The 6-foot-4 Central Arkansas product said Saturday that he's up to 275 pounds, and it looks like sturdy, healthy weight. That's a far cry from where he's been in recent years.
As a senior, Carter said he was at 250 pounds. He got up to the 255-260 range during the pre-draft process and increased his weight to 265 pounds during his rookie season in 2011.
"I've gained a few pounds," Carter laughed. "I've gained some explosiveness, and just a lot of work in the weight room was my main focus this offseason."
Carter was in the good graces of the Patriots' coaches last season, earning at least two pay raises while remaining on the practice squad throughout the year. He's considered a hard worker with a good on-field motor, but he needed to boost his weight and playing acumen to get an opportunity on game day.
The 22-year-old said it was important to add productive weight throughout that process, and he credited the boost to an intense workout regimen, proper intake of nutritional supplements and a diet of four or five peanut butter and banana sandwiches per day — his father's recommendation.
"That's the big thing," Carter said. "Not just putting on the weight, but make sure it's the weight that helps you function best for your position."

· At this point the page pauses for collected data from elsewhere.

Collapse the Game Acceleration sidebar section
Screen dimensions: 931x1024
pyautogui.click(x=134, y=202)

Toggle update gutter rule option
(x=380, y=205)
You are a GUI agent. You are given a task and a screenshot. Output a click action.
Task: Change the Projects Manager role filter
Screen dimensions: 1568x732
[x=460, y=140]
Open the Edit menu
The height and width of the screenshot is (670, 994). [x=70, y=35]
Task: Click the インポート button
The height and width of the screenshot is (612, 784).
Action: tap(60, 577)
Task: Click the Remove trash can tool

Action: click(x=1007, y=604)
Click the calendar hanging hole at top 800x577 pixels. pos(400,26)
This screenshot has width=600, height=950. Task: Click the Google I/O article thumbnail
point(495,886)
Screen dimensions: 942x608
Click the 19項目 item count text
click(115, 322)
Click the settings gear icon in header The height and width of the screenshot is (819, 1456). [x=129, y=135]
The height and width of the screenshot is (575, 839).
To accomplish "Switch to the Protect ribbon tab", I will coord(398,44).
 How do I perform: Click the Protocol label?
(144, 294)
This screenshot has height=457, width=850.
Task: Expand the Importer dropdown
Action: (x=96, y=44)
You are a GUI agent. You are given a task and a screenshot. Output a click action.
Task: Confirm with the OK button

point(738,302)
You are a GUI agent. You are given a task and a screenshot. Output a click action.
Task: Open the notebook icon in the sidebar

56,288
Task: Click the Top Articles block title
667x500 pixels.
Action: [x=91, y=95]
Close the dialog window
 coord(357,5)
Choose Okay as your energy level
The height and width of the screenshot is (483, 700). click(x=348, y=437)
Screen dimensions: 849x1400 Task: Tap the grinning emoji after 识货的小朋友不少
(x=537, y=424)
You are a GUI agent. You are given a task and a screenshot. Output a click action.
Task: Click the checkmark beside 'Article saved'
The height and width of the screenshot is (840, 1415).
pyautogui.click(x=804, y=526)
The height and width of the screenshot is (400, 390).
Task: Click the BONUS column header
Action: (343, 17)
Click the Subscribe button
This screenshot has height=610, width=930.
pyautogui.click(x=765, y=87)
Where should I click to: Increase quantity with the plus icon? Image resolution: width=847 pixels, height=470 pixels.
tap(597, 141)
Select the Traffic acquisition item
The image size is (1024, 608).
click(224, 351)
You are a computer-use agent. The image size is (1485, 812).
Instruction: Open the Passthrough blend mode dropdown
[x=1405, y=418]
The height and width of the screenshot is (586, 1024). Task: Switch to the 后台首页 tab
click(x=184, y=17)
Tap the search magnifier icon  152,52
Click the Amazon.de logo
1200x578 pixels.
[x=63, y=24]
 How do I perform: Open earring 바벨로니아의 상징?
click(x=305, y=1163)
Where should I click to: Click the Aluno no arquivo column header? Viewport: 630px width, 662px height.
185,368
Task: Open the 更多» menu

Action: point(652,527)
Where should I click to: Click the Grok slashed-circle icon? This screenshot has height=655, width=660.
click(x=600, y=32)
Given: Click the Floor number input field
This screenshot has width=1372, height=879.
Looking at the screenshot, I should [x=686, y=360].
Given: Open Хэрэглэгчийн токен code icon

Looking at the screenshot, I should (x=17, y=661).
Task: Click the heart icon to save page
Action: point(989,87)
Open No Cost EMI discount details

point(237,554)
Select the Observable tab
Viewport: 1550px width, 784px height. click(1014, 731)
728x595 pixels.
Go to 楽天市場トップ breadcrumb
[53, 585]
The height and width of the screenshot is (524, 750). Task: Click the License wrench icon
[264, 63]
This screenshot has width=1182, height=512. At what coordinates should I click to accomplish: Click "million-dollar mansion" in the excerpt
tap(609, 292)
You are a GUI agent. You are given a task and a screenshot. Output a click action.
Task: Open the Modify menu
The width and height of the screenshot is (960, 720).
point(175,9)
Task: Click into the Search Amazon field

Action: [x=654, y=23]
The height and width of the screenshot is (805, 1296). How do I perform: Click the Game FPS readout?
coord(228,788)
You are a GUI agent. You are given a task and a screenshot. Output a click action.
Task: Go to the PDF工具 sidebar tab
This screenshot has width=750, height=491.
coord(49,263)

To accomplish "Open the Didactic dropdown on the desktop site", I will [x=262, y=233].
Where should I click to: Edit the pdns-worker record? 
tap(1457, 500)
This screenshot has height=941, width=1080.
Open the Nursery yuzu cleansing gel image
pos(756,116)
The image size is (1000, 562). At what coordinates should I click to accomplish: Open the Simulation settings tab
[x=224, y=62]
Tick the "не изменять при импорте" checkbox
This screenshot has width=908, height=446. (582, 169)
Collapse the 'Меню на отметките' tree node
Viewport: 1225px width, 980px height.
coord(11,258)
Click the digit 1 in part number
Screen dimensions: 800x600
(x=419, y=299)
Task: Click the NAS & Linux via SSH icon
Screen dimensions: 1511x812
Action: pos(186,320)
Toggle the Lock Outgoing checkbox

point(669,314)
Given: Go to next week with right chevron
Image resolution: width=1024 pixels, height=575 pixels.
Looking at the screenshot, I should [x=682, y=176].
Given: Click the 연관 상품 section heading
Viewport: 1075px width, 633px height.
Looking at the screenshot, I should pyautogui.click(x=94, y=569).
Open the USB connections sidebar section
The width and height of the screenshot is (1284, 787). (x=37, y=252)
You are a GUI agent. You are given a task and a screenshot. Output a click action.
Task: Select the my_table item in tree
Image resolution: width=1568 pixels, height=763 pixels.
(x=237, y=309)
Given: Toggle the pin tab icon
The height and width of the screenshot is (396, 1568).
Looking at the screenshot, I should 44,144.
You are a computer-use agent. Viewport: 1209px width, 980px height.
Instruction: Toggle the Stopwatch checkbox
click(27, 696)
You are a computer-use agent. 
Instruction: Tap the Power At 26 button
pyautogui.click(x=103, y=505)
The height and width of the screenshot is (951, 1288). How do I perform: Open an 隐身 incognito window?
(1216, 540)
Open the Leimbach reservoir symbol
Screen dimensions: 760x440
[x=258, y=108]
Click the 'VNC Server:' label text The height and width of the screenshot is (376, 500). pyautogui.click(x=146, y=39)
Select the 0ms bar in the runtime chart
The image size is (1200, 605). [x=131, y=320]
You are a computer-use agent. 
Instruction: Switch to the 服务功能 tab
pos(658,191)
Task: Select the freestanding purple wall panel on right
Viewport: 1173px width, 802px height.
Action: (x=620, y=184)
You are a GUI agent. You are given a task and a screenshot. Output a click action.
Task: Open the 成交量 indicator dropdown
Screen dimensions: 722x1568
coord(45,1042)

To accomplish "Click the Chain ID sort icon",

Carter was one of six veterans who participated in the Patriots' rookie camp this weekend, and he said it was a great opportunity to get the extra experience, especially since he wasn't able to run through the rookie camp last year due to the lockout.
Carter has always come across as a mature person, but he said he has developed his professionalism, too, which goes hand-in-hand with the gain in weight.
"I'm more organized," Carter said. "I'm more of a professional now. I understand my role. I understand what I have to do to achieve that role, and that's mainly my focus. Right now, the only thing I should be focused on is football and recovery, and that's my direction in life right now."
If all goes according to plan, Carter may be able to translate the pass-rushing skills from college to the pro level. He had 16.5 sacks and 143 tackles in his collegiate career, and he added 19 tackles for loss as a senior.
The Patriots' depth chart at defensive end is still up in the air for 2012, so it's still not clear how much of a role Carter could earn. Mark Anderson departed for the Bills, and Andre Carter is still nursing a torn quad, although he could return if he's healthy. Veteran free agents Jonathan Fanene and Trevor Scott could earn starting-caliber snaps, while first-round pick Chandler Jones and third-rounder Jake Bequette will also contend for serious playing time. Markell Carter and Brandon Deaderick are among the younger players who will also fight for their chance.
Carter has taken the necessary steps to give himself that opportunity, and he's also learning how to play with the added weight by working out and running with extra band resistance. He said his explosion and lateral quickness are up to speed, and he's added more power to his punch. With all of that in mind, Carter's growth during his first year as a pro should translate to a more successful second season.
"I learned the Patriots way, how to handle myself with this whole new situation that I'm kind of being thrown into," Carter said. "Having that time on the practice squad, it gave me a lot of time to develop, a lot of time to find out who I was as a football player and even as a man myself, just being on my own."